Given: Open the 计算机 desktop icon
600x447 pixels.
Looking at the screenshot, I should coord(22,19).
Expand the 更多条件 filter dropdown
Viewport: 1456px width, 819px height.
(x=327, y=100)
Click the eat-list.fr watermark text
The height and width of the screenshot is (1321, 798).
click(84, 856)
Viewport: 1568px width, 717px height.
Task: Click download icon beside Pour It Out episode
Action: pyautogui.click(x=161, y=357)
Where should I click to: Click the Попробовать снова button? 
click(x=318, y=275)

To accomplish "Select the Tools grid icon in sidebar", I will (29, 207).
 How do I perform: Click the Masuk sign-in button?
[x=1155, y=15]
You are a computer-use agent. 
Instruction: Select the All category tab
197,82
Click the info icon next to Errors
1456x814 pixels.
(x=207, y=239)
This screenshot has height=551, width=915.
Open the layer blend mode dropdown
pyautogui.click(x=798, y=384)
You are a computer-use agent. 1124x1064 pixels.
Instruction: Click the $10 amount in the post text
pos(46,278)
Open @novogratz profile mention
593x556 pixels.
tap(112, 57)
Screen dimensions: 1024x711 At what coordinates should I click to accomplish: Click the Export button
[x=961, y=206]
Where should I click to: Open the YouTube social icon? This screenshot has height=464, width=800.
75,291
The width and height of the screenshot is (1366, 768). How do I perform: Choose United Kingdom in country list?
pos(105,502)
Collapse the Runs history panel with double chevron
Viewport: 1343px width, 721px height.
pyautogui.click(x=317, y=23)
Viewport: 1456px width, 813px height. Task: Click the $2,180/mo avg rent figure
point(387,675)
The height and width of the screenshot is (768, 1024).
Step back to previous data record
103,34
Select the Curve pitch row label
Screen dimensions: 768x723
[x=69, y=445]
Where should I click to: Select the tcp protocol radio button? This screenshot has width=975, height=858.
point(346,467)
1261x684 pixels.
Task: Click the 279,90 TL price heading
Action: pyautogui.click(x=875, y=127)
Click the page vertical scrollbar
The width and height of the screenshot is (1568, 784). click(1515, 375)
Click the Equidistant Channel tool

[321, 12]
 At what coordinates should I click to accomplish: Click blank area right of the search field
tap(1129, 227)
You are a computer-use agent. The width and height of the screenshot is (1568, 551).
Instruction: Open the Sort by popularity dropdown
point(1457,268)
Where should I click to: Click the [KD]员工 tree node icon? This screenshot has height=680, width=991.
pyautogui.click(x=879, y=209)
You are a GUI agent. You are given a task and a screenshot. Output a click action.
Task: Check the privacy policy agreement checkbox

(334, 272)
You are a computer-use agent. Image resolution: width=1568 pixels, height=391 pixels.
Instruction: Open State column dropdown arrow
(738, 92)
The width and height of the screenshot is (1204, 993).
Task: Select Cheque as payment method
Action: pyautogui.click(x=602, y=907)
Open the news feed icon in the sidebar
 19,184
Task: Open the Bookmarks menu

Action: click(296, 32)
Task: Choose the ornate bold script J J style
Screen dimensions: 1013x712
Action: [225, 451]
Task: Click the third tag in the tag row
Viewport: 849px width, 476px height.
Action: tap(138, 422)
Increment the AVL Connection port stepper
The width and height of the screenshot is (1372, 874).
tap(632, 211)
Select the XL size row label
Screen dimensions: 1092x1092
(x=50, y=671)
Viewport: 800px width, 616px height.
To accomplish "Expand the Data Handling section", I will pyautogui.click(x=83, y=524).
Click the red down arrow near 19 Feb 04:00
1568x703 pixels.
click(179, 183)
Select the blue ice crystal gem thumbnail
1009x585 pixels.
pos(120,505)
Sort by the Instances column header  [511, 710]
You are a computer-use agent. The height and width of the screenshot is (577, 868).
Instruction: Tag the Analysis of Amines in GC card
* * * * * * *
What needs to be done: No line may be skipped. Transcribe the listing above exactly.

Problem solution:
Given: Open the 计算机 desktop icon
600x447 pixels.
Looking at the screenshot, I should coord(22,19).
Expand the 更多条件 filter dropdown
Viewport: 1456px width, 819px height.
(x=327, y=100)
Click the eat-list.fr watermark text
The height and width of the screenshot is (1321, 798).
click(84, 856)
Viewport: 1568px width, 717px height.
Task: Click download icon beside Pour It Out episode
Action: pyautogui.click(x=161, y=357)
Where should I click to: Click the Попробовать снова button? 
click(x=318, y=275)

To accomplish "Select the Tools grid icon in sidebar", I will (29, 207).
 How do I perform: Click the Masuk sign-in button?
[x=1155, y=15]
You are a computer-use agent. 
Instruction: Select the All category tab
197,82
Click the info icon next to Errors
1456x814 pixels.
(x=207, y=239)
This screenshot has height=551, width=915.
Open the layer blend mode dropdown
pyautogui.click(x=798, y=384)
You are a computer-use agent. 1124x1064 pixels.
Instruction: Click the $10 amount in the post text
pos(46,278)
Open @novogratz profile mention
593x556 pixels.
tap(112, 57)
Screen dimensions: 1024x711 At what coordinates should I click to accomplish: Click the Export button
[x=961, y=206]
Where should I click to: Open the YouTube social icon? This screenshot has height=464, width=800.
75,291
The width and height of the screenshot is (1366, 768). How do I perform: Choose United Kingdom in country list?
pos(105,502)
Collapse the Runs history panel with double chevron
Viewport: 1343px width, 721px height.
pyautogui.click(x=317, y=23)
Viewport: 1456px width, 813px height. Task: Click the $2,180/mo avg rent figure
point(387,675)
The height and width of the screenshot is (768, 1024).
Step back to previous data record
103,34
Select the Curve pitch row label
Screen dimensions: 768x723
[x=69, y=445]
Where should I click to: Select the tcp protocol radio button? This screenshot has width=975, height=858.
point(346,467)
1261x684 pixels.
Task: Click the 279,90 TL price heading
Action: pyautogui.click(x=875, y=127)
Click the page vertical scrollbar
The width and height of the screenshot is (1568, 784). click(1515, 375)
Click the Equidistant Channel tool

[321, 12]
 At what coordinates should I click to accomplish: Click blank area right of the search field
tap(1129, 227)
You are a computer-use agent. The width and height of the screenshot is (1568, 551).
Instruction: Open the Sort by popularity dropdown
point(1457,268)
Where should I click to: Click the [KD]员工 tree node icon? This screenshot has height=680, width=991.
pyautogui.click(x=879, y=209)
You are a GUI agent. You are given a task and a screenshot. Output a click action.
Task: Check the privacy policy agreement checkbox

(334, 272)
You are a computer-use agent. Image resolution: width=1568 pixels, height=391 pixels.
Instruction: Open State column dropdown arrow
(738, 92)
The width and height of the screenshot is (1204, 993).
Task: Select Cheque as payment method
Action: pyautogui.click(x=602, y=907)
Open the news feed icon in the sidebar
 19,184
Task: Open the Bookmarks menu

Action: click(296, 32)
Task: Choose the ornate bold script J J style
Screen dimensions: 1013x712
Action: [225, 451]
Task: Click the third tag in the tag row
Viewport: 849px width, 476px height.
Action: tap(138, 422)
Increment the AVL Connection port stepper
The width and height of the screenshot is (1372, 874).
tap(632, 211)
Select the XL size row label
Screen dimensions: 1092x1092
(x=50, y=671)
Viewport: 800px width, 616px height.
To accomplish "Expand the Data Handling section", I will pyautogui.click(x=83, y=524).
Click the red down arrow near 19 Feb 04:00
1568x703 pixels.
click(179, 183)
Select the blue ice crystal gem thumbnail
1009x585 pixels.
pos(120,505)
Sort by the Instances column header  [511, 710]
You are a computer-use agent. The height and width of the screenshot is (577, 868).
Instruction: Tag the Analysis of Amines in GC card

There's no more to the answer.